Captain Nathaniel "Nate" Adam, known to the public as "Captain Atom"
| Origin & Backstory |
Nathaniel “Nate” Adam was born in Sedalia, Missouri in 1979 into a household of devout Southern Baptists. His mother passed away shortly after he was born and his father, Allen Adam, found God as a means to deal with his grief and remarried shortly afterwards. By the time he was old enough to think, it was clear that the answers the church provided Nate weren’t enough to satisfy him. There was more out there and he knew it. The answers lay out amongst the stars and he was determined to find them one day. Allen Adam had other ideas: he wanted Nate to follow him into the family business, trucking, and as far as he was concerned there was to be no debate about it. Nate’s grandfather had worked his fingers to the bone and risen up from a lowly truck driver to own his own depot in Sedalia and Nate’s father had followed after him. It was only right that Nate would do the same.

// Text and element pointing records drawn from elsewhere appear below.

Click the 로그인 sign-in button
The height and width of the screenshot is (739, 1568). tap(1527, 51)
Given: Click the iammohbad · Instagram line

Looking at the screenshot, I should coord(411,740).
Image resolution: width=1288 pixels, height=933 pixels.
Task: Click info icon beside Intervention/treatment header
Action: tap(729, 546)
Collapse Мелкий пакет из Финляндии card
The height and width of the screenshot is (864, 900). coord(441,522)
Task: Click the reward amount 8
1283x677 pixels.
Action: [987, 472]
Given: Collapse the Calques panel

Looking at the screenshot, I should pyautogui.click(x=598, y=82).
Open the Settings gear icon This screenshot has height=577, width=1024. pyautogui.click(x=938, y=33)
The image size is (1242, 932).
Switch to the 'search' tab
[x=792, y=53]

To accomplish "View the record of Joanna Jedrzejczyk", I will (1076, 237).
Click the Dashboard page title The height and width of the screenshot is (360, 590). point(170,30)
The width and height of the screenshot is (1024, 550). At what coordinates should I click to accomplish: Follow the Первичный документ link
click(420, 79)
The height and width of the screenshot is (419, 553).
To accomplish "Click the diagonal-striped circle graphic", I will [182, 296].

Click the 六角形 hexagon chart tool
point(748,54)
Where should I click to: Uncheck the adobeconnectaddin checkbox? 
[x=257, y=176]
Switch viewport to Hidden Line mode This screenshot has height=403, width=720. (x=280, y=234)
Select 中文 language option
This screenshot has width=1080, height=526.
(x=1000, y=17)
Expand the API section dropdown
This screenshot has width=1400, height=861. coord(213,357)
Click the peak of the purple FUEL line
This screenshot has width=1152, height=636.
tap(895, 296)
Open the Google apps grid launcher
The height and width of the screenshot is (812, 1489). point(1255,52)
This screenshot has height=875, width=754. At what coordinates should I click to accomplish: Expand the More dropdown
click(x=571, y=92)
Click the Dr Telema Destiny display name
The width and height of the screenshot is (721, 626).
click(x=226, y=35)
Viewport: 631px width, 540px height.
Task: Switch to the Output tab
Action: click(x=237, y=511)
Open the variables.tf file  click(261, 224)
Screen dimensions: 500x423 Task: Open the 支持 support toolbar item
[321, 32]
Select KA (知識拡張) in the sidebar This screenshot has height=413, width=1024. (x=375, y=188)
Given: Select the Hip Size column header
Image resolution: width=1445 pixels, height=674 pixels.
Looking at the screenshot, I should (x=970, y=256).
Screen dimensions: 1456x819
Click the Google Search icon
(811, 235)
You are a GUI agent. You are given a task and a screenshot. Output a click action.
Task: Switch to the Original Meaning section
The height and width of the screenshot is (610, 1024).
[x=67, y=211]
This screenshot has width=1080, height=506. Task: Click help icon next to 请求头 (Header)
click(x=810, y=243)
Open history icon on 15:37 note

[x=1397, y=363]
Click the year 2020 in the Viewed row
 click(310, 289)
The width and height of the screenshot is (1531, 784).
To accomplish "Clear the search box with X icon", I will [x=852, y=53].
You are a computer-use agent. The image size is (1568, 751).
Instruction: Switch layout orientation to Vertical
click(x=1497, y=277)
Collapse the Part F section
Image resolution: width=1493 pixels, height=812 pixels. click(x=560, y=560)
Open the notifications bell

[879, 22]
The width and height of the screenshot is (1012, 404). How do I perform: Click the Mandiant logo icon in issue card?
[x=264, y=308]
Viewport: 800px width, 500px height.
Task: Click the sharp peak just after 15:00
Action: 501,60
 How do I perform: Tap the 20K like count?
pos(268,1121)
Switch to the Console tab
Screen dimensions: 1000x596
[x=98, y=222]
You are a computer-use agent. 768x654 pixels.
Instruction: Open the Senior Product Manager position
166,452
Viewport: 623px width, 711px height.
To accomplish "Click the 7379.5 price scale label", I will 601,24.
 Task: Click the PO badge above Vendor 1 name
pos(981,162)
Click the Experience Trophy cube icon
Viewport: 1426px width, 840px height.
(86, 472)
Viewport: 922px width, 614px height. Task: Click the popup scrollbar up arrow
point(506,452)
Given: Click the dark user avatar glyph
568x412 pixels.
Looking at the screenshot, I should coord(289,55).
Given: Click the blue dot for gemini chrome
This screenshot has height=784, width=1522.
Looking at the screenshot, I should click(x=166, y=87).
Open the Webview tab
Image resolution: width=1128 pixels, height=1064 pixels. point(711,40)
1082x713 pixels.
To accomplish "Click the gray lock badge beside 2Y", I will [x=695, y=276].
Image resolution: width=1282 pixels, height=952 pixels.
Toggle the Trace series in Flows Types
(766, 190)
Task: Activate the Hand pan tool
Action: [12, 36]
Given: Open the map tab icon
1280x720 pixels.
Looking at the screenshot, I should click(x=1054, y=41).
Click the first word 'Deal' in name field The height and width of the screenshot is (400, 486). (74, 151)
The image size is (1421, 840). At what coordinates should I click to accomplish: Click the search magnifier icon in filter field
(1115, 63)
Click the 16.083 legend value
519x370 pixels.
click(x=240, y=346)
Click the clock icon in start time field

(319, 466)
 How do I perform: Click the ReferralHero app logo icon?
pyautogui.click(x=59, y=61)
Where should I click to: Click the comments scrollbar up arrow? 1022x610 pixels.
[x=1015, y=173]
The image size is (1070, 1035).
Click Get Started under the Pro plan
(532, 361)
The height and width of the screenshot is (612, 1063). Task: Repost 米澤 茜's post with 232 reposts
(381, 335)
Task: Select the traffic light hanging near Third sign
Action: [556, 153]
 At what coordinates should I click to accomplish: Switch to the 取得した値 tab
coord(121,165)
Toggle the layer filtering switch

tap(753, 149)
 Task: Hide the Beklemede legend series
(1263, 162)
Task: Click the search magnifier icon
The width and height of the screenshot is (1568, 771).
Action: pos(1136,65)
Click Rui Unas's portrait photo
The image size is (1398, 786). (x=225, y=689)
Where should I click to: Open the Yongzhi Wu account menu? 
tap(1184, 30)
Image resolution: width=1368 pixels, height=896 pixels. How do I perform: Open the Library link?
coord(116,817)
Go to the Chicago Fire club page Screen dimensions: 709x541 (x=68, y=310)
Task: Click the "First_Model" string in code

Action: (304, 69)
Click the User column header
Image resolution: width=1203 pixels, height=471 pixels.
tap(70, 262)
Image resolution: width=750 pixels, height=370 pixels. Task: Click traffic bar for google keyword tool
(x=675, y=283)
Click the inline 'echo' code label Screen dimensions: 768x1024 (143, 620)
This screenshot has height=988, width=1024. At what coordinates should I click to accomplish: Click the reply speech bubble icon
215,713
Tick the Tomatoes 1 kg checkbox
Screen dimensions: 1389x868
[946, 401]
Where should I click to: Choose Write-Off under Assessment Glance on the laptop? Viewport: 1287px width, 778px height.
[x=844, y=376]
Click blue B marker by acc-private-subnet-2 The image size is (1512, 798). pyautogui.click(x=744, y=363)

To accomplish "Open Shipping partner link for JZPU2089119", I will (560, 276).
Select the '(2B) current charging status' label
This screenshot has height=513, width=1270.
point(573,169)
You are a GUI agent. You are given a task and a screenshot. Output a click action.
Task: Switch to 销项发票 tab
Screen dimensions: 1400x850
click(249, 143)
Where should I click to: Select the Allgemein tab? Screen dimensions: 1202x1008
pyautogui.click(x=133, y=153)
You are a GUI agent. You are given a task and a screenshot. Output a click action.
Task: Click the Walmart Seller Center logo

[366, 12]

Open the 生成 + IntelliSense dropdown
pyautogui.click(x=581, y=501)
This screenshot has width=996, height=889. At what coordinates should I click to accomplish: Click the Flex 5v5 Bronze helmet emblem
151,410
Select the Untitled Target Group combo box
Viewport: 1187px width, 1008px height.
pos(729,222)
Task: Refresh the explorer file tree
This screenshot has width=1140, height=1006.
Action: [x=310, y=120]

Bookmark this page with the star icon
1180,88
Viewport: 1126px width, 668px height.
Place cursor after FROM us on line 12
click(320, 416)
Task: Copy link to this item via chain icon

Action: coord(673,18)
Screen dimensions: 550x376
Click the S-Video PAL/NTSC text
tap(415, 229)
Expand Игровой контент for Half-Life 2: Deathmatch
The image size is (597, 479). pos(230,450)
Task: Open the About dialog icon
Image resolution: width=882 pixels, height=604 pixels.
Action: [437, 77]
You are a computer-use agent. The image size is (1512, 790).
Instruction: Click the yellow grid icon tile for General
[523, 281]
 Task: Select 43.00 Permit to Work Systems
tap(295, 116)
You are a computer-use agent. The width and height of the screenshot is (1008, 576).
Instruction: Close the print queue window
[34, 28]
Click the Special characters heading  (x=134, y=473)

So Nate eschewed his dreams of a life outside of sleepy Sedalia and woke up early each morning, packed his and his father’s lunch, and endured the long drives to the depot with only songs of worship on the radio to pass the time. He was miserable, but it seemed to make his father happy, and that was all that mattered. Duty always came first with Nate, even from an early age, so there was no question of leaving home or running away. He would sit through the silent meals around the dinner table with his father, step-mother, and his step-siblings until he was old enough to get a home of his own, presumably also in Sedalia, and take over the trucking business once his father was too old to run it himself. The stars would remain distant and unattainable, whizzing past his window as if a constant reminder of what he was missing out on.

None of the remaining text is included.